The intestinal microbiota constitutes a crucial defense barrier against pathogenic invasion; however, the molecular mechanisms enabling pathogens to evade or modulate this defense remain poorly understood. Here, we established a coculture model combining the commensal Escherichia coli Y18J, isolated from the piglet gut, and the enterotoxigenic E. coli (ETEC) strain W25K to investigate microbe-pathogen interactions. Our findings reveal a bidirectional regulatory mechanism between Y18J and W25K mediated by bacteriocin and toxin signaling. Colicin B/M produced by Y18J upregulates the expression of heat-stable enterotoxin (ST) in W25K during the early phase of coculture, while ST suppresses colicin B/M synthesis in Y18J. At later stages, colicin B/M stimulates heat-labile enterotoxin (LT) expression, which in turn enhances colicin B/M production. Notably, LT markedly reduces intestinal colonization of W25K(ST^-LT⁺) in murine hosts.
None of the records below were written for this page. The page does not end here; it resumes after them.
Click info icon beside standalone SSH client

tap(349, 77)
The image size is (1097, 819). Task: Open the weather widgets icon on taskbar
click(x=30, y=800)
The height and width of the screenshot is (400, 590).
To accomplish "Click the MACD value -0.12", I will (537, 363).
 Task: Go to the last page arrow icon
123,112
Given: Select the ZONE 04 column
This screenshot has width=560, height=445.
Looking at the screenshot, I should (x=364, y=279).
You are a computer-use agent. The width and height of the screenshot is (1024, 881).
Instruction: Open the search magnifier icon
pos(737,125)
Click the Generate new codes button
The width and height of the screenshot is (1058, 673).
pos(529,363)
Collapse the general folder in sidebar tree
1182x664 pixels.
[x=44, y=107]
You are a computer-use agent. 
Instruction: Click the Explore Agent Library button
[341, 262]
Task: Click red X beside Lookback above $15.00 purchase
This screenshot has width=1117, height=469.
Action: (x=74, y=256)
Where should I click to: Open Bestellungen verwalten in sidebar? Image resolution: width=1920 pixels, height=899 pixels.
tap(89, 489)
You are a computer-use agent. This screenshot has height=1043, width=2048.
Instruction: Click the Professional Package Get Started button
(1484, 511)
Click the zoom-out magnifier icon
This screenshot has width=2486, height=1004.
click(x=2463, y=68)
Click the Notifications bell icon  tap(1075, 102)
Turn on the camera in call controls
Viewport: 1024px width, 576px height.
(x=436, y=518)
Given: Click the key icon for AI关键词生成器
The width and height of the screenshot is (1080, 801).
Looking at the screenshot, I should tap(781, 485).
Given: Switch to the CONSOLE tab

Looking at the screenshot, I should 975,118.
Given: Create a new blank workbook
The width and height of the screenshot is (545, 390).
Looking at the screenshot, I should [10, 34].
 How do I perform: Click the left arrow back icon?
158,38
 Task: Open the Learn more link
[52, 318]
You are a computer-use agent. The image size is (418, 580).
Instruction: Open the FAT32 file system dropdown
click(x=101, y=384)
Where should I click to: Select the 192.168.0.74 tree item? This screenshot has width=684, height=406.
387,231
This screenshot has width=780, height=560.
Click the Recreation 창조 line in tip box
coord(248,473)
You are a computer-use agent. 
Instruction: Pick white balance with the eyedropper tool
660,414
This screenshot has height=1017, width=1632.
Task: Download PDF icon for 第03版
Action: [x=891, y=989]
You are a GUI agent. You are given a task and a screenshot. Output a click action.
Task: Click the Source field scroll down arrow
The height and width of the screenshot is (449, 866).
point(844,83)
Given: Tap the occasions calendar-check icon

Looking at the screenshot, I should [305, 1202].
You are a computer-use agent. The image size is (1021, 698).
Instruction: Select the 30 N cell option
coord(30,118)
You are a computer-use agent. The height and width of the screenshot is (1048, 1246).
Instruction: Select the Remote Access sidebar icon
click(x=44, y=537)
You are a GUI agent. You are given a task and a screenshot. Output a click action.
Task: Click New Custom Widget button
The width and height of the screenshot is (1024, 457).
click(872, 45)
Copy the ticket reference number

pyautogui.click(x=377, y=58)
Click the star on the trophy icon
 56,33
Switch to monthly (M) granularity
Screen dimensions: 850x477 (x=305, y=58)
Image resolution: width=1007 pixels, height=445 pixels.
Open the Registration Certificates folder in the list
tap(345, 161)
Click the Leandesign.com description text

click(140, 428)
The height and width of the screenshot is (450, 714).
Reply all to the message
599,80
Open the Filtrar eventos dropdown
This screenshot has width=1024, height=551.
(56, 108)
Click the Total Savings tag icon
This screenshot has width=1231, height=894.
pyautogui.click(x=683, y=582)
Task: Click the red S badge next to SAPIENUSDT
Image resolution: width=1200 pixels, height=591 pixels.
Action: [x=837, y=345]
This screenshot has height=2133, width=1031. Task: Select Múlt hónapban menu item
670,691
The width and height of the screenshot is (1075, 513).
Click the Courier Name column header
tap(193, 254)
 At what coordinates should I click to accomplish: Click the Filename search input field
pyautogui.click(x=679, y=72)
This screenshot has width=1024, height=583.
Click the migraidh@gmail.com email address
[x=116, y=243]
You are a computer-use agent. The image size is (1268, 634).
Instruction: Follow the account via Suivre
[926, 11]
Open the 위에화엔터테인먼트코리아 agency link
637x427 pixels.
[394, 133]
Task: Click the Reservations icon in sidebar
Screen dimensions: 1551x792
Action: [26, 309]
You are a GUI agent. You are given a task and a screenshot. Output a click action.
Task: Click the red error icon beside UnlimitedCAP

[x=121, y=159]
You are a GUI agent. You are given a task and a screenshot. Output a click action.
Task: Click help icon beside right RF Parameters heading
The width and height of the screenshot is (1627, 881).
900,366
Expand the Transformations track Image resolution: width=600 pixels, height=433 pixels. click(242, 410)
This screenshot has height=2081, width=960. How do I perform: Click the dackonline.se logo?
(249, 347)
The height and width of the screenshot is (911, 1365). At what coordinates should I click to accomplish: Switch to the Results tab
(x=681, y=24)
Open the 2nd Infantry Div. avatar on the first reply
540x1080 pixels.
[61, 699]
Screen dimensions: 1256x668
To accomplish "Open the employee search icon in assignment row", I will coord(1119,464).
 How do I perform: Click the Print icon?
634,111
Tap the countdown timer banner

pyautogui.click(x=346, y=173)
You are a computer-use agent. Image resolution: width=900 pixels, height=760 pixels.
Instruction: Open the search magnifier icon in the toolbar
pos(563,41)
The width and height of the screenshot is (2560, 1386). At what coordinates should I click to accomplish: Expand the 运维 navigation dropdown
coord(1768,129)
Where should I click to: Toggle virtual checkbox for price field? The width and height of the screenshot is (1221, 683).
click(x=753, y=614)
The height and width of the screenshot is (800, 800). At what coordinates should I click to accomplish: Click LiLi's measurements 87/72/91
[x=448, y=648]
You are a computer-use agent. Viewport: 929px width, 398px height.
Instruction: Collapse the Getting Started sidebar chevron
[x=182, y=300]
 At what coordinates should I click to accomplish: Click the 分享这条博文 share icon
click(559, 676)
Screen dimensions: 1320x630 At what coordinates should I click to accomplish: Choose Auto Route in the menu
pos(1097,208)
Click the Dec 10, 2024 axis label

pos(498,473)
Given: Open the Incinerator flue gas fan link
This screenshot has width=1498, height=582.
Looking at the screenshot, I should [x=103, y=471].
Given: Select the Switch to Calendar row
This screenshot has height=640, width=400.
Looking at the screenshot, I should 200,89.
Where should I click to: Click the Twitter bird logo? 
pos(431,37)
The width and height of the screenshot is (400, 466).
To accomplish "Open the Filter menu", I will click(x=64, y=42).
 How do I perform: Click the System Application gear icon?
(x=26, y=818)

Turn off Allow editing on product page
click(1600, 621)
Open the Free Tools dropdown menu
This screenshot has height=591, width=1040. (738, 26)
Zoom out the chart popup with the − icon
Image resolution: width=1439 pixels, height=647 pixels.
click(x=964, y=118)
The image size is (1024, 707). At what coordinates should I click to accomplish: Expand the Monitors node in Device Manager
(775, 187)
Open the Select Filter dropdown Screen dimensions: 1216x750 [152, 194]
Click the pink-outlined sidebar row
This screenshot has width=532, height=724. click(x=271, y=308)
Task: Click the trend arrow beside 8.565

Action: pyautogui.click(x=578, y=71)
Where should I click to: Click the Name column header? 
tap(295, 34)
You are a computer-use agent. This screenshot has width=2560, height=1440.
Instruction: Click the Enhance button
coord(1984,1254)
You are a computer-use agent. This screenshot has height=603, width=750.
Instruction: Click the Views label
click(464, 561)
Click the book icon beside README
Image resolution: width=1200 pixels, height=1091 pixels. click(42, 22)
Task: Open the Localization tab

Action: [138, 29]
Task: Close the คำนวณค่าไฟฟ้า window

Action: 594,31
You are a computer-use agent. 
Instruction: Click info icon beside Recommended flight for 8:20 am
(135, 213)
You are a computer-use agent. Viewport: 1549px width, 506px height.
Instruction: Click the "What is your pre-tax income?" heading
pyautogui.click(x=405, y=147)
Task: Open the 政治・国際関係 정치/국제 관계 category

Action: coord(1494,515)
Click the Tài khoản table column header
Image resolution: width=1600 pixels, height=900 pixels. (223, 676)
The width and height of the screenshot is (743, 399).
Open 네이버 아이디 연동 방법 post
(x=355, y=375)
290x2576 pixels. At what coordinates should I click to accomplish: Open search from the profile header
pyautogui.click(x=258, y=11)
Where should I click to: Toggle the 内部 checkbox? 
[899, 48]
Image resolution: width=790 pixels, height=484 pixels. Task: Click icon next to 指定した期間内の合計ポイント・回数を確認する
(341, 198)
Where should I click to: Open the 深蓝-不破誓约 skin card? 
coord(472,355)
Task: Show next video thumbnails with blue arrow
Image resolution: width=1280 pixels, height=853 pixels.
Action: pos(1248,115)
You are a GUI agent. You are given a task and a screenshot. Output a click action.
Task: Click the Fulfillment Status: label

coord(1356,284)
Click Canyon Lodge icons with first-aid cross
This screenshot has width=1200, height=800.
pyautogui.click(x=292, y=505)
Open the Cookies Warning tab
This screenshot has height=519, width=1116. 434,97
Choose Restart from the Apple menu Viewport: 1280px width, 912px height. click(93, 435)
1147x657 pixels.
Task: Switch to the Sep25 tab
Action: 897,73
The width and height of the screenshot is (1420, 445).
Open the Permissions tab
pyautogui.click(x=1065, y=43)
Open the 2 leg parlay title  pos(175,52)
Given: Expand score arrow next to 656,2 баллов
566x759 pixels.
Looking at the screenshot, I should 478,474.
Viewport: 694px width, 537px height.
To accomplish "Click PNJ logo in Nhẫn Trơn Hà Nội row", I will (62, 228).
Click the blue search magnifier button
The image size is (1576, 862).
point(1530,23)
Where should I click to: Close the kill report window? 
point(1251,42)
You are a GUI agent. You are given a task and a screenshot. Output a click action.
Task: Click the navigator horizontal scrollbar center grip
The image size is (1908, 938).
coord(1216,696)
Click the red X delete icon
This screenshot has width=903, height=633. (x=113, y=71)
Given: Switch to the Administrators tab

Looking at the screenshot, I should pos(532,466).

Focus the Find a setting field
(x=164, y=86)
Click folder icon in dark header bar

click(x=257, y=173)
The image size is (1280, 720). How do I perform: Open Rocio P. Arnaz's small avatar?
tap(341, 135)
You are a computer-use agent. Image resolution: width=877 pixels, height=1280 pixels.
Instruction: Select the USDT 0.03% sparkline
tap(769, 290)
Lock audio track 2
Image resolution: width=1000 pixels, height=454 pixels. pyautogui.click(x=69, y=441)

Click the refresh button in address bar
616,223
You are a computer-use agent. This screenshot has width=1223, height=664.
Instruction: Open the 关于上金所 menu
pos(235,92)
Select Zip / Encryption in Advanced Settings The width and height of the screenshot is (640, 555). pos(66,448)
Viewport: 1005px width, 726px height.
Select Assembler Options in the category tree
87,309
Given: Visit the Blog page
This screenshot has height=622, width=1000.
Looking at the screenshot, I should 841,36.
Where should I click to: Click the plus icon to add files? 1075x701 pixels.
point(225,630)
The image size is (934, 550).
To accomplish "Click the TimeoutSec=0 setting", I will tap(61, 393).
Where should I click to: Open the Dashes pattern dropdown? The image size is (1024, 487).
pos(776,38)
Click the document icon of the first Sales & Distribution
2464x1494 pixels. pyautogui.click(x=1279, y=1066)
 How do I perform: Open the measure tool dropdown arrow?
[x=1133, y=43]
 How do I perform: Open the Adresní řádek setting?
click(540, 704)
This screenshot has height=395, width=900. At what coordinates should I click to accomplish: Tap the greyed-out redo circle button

Leveraging metagenomic and bioinformatic analyses, we further identified a Ligilactobacillus strain within the murine gut microbiota capable of producing multiple bacteriocins that effectively inhibit W25K colonization. Transcriptomic profiling of Y18J revealed glutamine synthetase as a pivotal regulator of colicin B/M-mediated antagonism. Mechanistic investigations demonstrated that ST suppresses colicin B/M expression through the cGMP signaling pathway, whereas LT enhances it via the cAMP signaling pathway. Collectively, these findings uncover a dual regulatory mechanism through which Bacterial enterotoxins modulate probiotic antimicrobial activity, providing new insights into the molecular dialog between commensal and pathogenic bacteria. This study establishes a conceptual framework for developing microbiota-based strategies to prevent and control enteric infections.

Colicin B/M; cAMP signaling pathway; cGMP signaling pathway; heat‐labile enterotoxin; heat‐stable enterotoxin.